そして、ソロモンがダビデの意思をついで立派な建物を建てました。しかし、崇高なお方は、人間の手で造ったものにはお住みになりません。(本田哲郎訳)

 街で学生に「上杉鷹山」「山田方谷」「二宮尊徳」って人、知ってる?と漢字の名を見せても「それ誰?読み方わかんねー」と言われかねない。
 若いアメリカ人宣教師から聞いた話。キリスト教への関心について渋谷でアンケートをしたら「イエスキリストって復活した人でしょ」と何人もが知っていて驚いていた。「じゃ信じる?」と踏み込むと「うち、仏教徒だし」と体よくかわされた。
 ユダヤの若者に「ダビデ、ソロモン、アブラハム、イサク、ヤコブ、モーセ、イザヤ、エレミヤ」と聞いたらどうだろう。世界のどこに住んでいても、我が子に宗教、歴史、偉人、伝統への誇りを徹底教育している民族だから、答えは明白だ。

 さてステファノは、アブラハムから預言者に至る歩みを「私たちの」と前置きして話してきた。しかし、今自分を訴えている人々の信仰との違いを,はっきりと言わなければならなくなってきた。
 預言者の生きた言葉ではなく、石の律法と石の神殿にしがみついている。だから「かたくなで,心と耳に割礼のない人達、あなた方はいつも聖霊に逆らっています」と信心の方向転換を訴えた。そこはユダヤ人の急所だった。
 アブラハムの神は、信仰によって「祝福の源」にすると約束をされた。アブラハムは勇気ある信仰者であったが不信仰な面もあったし、ダビデもソロモンも同じ轍を踏んだ。

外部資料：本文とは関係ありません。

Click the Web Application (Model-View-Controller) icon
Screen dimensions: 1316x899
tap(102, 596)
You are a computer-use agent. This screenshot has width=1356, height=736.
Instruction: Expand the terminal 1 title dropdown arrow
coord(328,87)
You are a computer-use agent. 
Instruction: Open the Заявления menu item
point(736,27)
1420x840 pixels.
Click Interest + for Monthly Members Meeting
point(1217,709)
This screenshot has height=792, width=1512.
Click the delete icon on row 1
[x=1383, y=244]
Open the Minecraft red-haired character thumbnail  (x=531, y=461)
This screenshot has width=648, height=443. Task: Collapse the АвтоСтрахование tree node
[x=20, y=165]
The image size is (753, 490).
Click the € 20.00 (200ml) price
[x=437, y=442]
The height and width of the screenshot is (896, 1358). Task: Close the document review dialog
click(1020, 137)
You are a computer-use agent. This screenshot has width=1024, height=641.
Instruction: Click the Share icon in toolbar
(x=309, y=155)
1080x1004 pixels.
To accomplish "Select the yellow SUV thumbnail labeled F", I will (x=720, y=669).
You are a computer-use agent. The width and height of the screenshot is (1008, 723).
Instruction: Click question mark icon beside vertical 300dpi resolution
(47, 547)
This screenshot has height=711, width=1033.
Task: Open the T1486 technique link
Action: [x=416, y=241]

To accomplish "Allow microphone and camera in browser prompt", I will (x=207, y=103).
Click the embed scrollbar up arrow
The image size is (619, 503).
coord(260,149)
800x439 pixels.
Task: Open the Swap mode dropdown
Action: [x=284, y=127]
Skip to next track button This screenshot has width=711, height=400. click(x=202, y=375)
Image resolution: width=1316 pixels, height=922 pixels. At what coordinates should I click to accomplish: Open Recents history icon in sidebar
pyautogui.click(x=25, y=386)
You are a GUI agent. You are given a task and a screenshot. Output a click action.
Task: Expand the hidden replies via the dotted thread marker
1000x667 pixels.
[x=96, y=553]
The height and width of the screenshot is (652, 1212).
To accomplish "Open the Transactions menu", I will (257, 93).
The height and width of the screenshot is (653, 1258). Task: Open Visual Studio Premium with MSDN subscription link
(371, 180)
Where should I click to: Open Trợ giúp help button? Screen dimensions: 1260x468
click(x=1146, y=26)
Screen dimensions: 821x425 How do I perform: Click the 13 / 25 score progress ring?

 私たちは神の導きに素直に従うとき祝福される。しかし自分の心のままに行動するとき大失敗をするものだ。その時こそ預言者、聖霊が私たちに迫り、祝福へ連れ戻そうとされる。
 にもかかわらず「だれも健全な教えを聞こうとしない時が来ます。人々は自分に都合の良いことを聞こうと、好き勝手に(2テモテ4:3)」してしまう。
 「父はアブラハムだ」とユダヤ人が主張した時、イエスは「それならアブラハムの業をしなさい(ヨハネ8:39)」と言われた。ステファノは全身全霊で悔い改めを迫って殺された。殺しに賛成した人々の中に律法の学徒がいた。のちのパウロその人だ。
 本物の信仰が命がけの証になることをステファノは示している。教会は「証し」と「殉教」を同じ言葉で表し、イエスの最後の祈り(ルカ23:34)を受け継いできた。
 「敵を愛し、自分を迫害する者のために祈りなさい(マタイ5:44)」「一粒の麦」は地に落ちて死に、多くの日の後に、豊かな実を結ぶことを、先輩たちは証ししてきた。